In this equation, "a" is a coefficient that stretches or compresses the graph vertically, while "b" is the base, responsible for the growth rate of the function. It's essential that "b" is greater than zero and not equal to one, which ensures the equation truly represents exponential growth or decay rather than a linear change.

The variable, often denoted as "x," is the exponent and controls the degree of growth or decay, creating a curve that rapidly increases or decreases. When graphed, exponential equations produce characteristic J-shaped curves.

By understanding exponential equations, we can better comprehend processes in natural sciences and finance, where such growth and decay frequently appear. Common examples include population growth, compound interest calculations, and radioactive decay.

The natural exponential base, \(e\), is a mathematical constant approximately equal to 2.71828. It is often referred to as Euler’s number and plays a crucial role in describing exponential growth and decay.

What makes \(e\) unique is its natural appearance in many natural phenomena, and it serves as the base for natural logarithms. Unlike other bases, the use of \(e\) simplifies differentiation and integration in calculus, making it a popular choice for mathematicians and scientists.

• In terms of equations, using the natural exponential base allows for smooth and continuous growth rates.
• It appears in various mathematical contexts beyond just exponential functions, including growth processes in biology and chemistry, and financial calculations involving continuous compounding.

To express an exponential function using the base \(e\), we rewrite the base "b" in terms of \(e\) as: \(b = e^{n}\).
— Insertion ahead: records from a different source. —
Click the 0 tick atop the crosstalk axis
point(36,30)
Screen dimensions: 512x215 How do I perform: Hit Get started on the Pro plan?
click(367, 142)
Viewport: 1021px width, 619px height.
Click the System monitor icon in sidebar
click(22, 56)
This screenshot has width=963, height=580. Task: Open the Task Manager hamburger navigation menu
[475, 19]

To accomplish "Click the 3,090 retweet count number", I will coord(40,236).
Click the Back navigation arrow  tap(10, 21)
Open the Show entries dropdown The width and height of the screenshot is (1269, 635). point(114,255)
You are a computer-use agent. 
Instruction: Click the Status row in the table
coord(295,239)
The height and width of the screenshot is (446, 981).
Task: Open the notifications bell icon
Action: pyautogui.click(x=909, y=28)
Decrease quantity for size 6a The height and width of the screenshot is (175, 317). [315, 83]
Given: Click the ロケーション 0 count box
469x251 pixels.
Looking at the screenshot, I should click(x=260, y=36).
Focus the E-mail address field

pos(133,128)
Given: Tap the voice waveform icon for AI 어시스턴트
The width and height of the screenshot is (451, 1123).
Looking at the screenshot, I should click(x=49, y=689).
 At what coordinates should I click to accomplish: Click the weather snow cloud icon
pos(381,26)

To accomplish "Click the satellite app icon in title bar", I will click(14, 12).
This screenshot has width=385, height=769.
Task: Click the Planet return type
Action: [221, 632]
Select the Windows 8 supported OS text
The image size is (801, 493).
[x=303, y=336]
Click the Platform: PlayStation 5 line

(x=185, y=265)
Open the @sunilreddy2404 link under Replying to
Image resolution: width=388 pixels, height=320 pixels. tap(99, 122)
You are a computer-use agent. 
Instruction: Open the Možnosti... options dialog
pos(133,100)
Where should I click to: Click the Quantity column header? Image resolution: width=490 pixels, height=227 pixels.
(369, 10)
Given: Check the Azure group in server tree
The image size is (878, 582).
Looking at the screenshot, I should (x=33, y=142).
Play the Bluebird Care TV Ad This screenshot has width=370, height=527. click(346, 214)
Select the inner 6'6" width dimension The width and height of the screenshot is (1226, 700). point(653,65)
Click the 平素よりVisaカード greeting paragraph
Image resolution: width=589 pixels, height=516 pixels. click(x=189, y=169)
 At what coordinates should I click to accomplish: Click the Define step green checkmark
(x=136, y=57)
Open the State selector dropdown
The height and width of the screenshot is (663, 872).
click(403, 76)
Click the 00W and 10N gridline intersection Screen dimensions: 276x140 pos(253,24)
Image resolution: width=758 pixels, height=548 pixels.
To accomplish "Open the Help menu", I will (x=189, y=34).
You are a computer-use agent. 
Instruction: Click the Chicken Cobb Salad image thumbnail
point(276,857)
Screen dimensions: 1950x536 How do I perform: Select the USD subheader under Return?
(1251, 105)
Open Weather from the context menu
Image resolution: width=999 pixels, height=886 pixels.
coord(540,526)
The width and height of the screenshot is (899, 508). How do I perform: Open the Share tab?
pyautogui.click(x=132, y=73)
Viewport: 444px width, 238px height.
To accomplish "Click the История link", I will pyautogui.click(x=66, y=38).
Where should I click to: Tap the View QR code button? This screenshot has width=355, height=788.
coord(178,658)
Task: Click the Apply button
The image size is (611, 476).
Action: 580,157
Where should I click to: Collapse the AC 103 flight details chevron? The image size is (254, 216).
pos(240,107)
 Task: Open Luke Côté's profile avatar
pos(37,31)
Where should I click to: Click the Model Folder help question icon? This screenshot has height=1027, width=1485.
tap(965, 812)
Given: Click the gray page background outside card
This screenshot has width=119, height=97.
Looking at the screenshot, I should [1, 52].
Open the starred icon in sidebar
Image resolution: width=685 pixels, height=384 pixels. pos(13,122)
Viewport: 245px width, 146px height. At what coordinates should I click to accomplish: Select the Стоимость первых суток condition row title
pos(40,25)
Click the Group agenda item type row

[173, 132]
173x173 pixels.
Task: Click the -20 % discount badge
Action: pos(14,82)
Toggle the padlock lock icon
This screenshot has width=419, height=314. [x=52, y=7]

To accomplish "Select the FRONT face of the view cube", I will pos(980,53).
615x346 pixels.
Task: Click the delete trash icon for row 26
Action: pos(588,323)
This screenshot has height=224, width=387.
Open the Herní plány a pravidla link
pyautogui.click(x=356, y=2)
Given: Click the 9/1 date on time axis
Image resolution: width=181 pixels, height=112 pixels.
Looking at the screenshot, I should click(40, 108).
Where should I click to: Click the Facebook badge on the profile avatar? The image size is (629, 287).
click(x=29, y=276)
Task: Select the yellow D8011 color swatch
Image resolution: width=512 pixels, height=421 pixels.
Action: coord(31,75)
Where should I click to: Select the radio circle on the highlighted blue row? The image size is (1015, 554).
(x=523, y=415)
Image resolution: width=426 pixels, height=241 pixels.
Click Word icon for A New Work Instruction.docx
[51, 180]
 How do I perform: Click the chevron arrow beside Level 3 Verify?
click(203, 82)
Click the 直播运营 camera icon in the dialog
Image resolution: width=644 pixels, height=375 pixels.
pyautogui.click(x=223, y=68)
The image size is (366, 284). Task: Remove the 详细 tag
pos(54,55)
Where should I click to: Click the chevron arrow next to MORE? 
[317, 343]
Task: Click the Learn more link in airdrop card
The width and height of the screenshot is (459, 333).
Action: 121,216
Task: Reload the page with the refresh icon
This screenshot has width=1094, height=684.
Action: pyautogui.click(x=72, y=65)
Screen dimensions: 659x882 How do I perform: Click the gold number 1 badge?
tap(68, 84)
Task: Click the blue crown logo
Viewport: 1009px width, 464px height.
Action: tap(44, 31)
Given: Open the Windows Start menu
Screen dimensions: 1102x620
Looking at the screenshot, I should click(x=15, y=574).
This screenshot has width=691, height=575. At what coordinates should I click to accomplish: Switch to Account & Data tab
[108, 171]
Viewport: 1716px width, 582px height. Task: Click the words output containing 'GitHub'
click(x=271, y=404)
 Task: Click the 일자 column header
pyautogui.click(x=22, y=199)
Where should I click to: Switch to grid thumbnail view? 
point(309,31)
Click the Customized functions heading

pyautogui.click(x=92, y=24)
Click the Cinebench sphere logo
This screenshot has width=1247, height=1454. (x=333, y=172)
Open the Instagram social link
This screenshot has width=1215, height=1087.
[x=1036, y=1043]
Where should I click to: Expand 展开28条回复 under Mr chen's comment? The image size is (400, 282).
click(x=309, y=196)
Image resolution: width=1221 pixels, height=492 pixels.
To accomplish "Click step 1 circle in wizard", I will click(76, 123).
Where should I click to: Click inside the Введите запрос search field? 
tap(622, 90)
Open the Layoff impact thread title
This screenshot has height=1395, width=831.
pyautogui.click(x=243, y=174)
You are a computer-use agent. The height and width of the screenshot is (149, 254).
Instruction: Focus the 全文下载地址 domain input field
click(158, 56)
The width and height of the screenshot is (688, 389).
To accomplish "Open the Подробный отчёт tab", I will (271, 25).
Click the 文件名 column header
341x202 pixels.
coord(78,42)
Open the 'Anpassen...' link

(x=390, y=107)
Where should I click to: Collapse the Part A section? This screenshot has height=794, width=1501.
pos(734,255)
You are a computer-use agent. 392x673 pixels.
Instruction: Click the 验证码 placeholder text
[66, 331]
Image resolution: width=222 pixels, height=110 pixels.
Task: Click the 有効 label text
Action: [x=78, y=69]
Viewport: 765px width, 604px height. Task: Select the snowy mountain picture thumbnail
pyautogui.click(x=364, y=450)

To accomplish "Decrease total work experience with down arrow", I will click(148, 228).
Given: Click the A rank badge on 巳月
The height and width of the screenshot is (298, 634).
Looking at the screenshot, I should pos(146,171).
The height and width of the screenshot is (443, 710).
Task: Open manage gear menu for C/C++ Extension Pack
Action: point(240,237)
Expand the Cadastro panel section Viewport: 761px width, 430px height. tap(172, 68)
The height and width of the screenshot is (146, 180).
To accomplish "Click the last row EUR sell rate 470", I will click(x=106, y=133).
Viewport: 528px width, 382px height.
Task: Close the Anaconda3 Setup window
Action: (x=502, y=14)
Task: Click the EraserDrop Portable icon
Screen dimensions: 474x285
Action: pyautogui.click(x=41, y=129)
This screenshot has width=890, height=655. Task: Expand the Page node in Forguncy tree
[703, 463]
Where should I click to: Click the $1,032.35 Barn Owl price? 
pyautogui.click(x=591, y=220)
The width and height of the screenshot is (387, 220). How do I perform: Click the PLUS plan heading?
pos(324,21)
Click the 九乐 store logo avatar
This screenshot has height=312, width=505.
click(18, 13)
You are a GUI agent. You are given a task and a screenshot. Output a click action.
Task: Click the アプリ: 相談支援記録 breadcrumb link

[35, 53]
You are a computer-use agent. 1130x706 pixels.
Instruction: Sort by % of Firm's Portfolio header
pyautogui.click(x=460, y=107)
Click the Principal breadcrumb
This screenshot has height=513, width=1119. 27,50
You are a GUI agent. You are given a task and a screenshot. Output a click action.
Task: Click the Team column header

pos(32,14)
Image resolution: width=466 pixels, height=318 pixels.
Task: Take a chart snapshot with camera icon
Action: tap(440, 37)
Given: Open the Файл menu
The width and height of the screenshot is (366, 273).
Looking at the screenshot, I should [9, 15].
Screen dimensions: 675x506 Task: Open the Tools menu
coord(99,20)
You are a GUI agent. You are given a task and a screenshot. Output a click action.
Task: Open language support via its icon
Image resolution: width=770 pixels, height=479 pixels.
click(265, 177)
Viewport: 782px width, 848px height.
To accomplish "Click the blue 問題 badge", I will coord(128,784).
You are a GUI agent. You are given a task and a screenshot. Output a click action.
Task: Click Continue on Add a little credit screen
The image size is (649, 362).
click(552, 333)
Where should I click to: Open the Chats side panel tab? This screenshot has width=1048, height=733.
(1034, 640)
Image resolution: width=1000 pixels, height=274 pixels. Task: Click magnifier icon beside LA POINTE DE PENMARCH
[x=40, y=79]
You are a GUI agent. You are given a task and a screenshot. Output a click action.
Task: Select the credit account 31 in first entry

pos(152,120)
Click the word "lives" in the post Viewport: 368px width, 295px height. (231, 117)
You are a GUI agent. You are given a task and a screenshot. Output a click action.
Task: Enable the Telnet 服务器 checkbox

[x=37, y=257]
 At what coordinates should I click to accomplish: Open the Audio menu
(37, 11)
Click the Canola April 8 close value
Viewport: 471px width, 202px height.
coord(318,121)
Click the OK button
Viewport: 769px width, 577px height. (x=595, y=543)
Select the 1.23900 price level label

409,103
This substitution helps introduce the natural exponential base into the function, resulting in the simplified form \(f(x) = a \cdot e^{nx}\).

Exponent rules are a set of mathematical guidelines that help simplify the operations of exponential expressions. These rules are applicable in simplifying functions that involve powers or exponents.

Here are some fundamental exponent rules that are crucial when working with exponential functions:

• Product of Powers: \(a^{m} \cdot a^{n} = a^{m+n}\) — Multiply powers with the same base by adding their exponents.
• Power of a Power: \((a^{m})^{n} = a^{m \cdot n}\) — Raise a power to a power by multiplying the exponents.
• Quotient of Powers: \(a^{m} / a^{n} = a^{m-n}\) — Divide powers with the same base by subtracting the exponents.

Understanding these rules allows one to rewrite and simplify exponential functions effectively. In the exercise, we leveraged the power of a power rule \((e^{n})^{x} = e^{nx}\) to express the exponential function with \(e\) as the base. This simplification is particularly useful when converting general exponential functions into natural exponential forms, facilitating easier manipulation and analysis of the function.